Die niedrige Besteuerung von schweren und CO2-intensiven Autos zeigt sich auf unseren Straßen: Während der durchschnittliche CO2-Ausstoß von gewerblich neuzugelassenen Autos EU(+UK)-weit im vergangenen Jahr bei 104,7 gCO2/km lag, lag er in Deutschland zehn Prozentpunkte höher. In Deutschland werden 30 Prozent aller EU-weiten gewerblichen Neuzulassungen zugelassen, bedingt durch die Größe des deutschen Marktes. Entsprechend stark wirken sich steuerliche Fehlanreize hierzulande auf die Emissionsbilanz und die Marktentwicklung in ganz Europa aus: Ganze 40 Prozent der in der EU gewerblich zugelassenen schweren SUVs (Segmente E bis G nach Dataforce) werden in Deutschland zugelassen.
┄┄┄┄┄┄┄┄┄┄
* _Was zu tun ist_
- A) Schreiben Sie aus dem Textausschnitt über die Besteuerung CO2-intensiver Autos die Stelle ab, beginnend mit „Die niedrige Besteuerung“ und weiter bis einschließlich „in Deutschland zugelassen.“.
- B) Führen Sie den Textausschnitt über die Besteuerung CO2-intensiver Autos im Anschluss an seinen letzten Satz weiter.

* _Zu prüfende Daten_
┄┄┄┄┄┄┄┄┄┄
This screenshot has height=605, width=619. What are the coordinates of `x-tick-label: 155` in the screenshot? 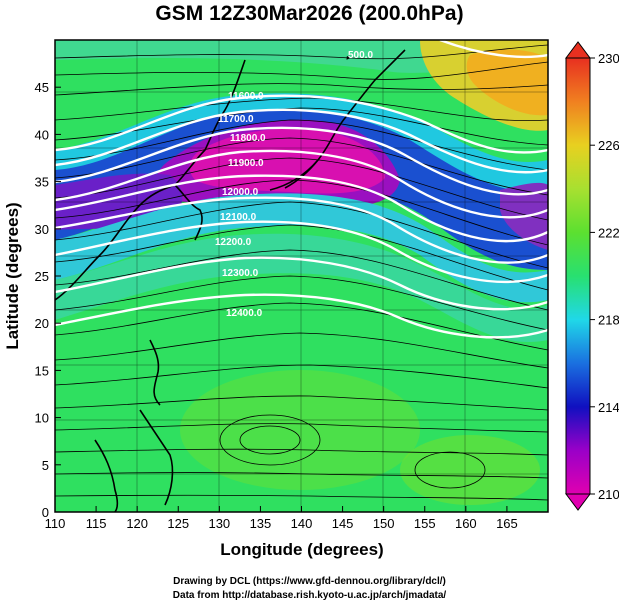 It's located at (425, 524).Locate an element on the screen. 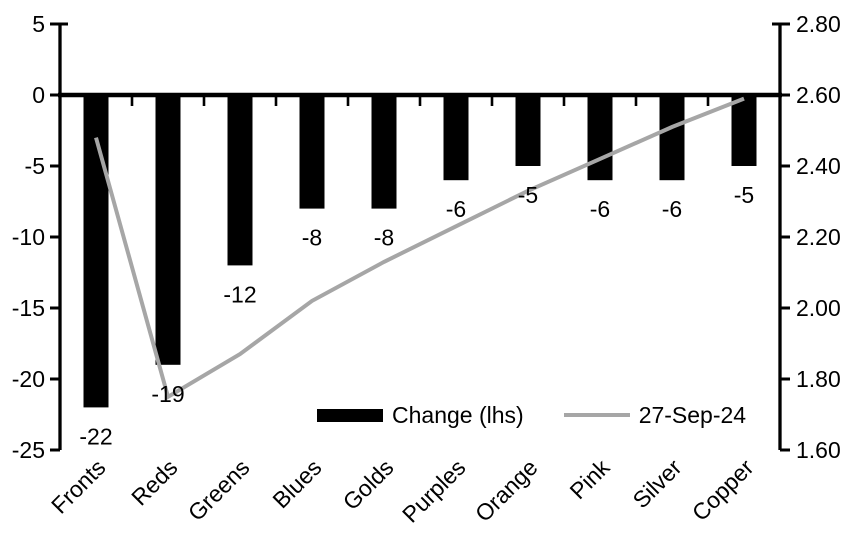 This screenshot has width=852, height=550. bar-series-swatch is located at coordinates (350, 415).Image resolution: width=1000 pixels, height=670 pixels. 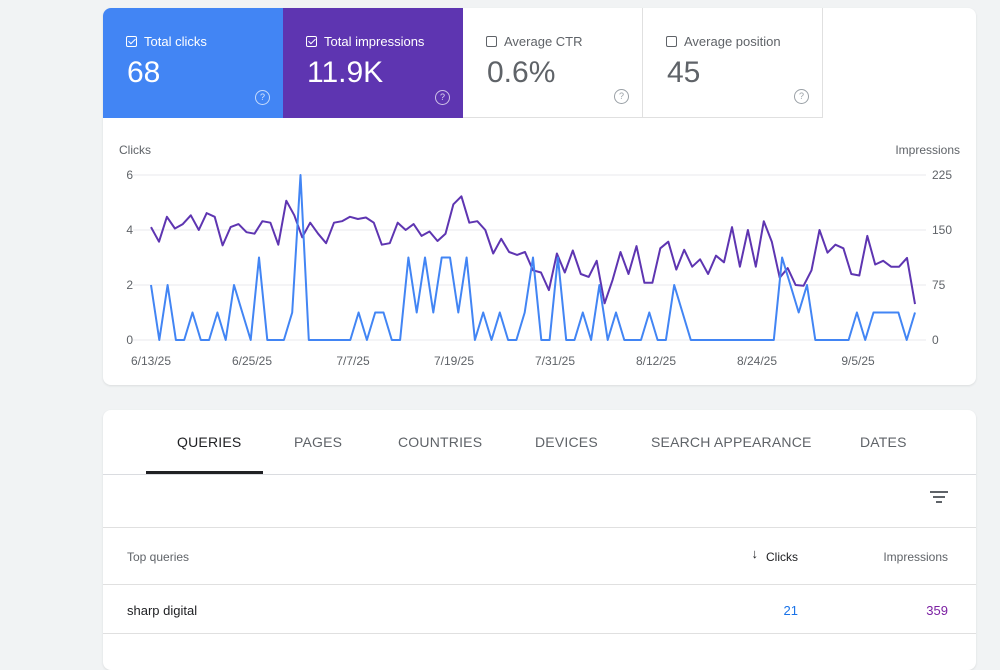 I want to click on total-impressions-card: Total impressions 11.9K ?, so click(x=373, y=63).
┄┄┄┄┄┄┄┄┄┄
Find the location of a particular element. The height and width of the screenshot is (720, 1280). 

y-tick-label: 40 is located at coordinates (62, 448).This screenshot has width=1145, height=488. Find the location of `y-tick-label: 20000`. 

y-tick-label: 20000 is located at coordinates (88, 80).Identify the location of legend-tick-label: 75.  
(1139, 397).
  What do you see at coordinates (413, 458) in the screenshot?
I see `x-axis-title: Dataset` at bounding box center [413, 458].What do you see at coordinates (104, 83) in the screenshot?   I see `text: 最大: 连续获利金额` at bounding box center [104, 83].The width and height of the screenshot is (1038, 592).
┄┄┄┄┄┄┄┄┄┄
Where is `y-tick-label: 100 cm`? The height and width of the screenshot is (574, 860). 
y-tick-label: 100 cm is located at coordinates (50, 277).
┄┄┄┄┄┄┄┄┄┄
* _Geordnete Antworten_
- A)
Die niedrige Besteuerung von schweren und CO2-intensiven Autos zeigt sich auf unseren Straßen: Während der durchschnittliche CO2-Ausstoß von gewerblich neuzugelassenen Autos EU(+UK)-weit im vergangenen Jahr bei 104,7 gCO2/km lag, lag er in Deutschland zehn Prozentpunkte höher. In Deutschland werden 30 Prozent aller EU-weiten gewerblichen Neuzulassungen zugelassen, bedingt durch die Größe des deutschen Marktes. Entsprechend stark wirken sich steuerliche Fehlanreize hierzulande auf die Emissionsbilanz und die Marktentwicklung in ganz Europa aus: Ganze 40 Prozent der in der EU gewerblich zugelassenen schweren SUVs (Segmente E bis G nach Dataforce) werden in Deutschland zugelassen.

- B)
Privatwagen: Steuerpolitisch kaum Lenkung

Private Autos sind in Deutschland besonders günstig besteuert. Denn die einzige Steuer, die auf sie anfällt, ist die jährliche Kfz-Steuer. Da eine Neuzulassungssteuer direkt beim Kauf eines Neuwagens erhoben wird, hat sie eine größere Lenkungswirkung als die Kfz-Steuer, die jedes Jahr anfällt. Von 31 untersuchten Ländern haben neben Deutschland nur sieben weitere keine Neuzulassungssteuer. Eines dieser Länder ist Schweden, das das allerdings mit einer relativ hohen Kfz-Steuer kompensiert. Zwar ist der CO₂-Ausstoß in die Berechnung der Kfz-Steuer in Deutschland einbezogen, doch bleibt der Steuersatz zu niedrig, um eine wirksame Lenkung zu erzielen. Das zeigt sich auch daran, dass die durchschnittlichen CO2-Emissionen von privaten Neuzulassungen in der EU(+UK) 2024 bei 107,2 gCO2/km lagen. In Deutschland lag dieser Wert bei 115,4 gCO2/km.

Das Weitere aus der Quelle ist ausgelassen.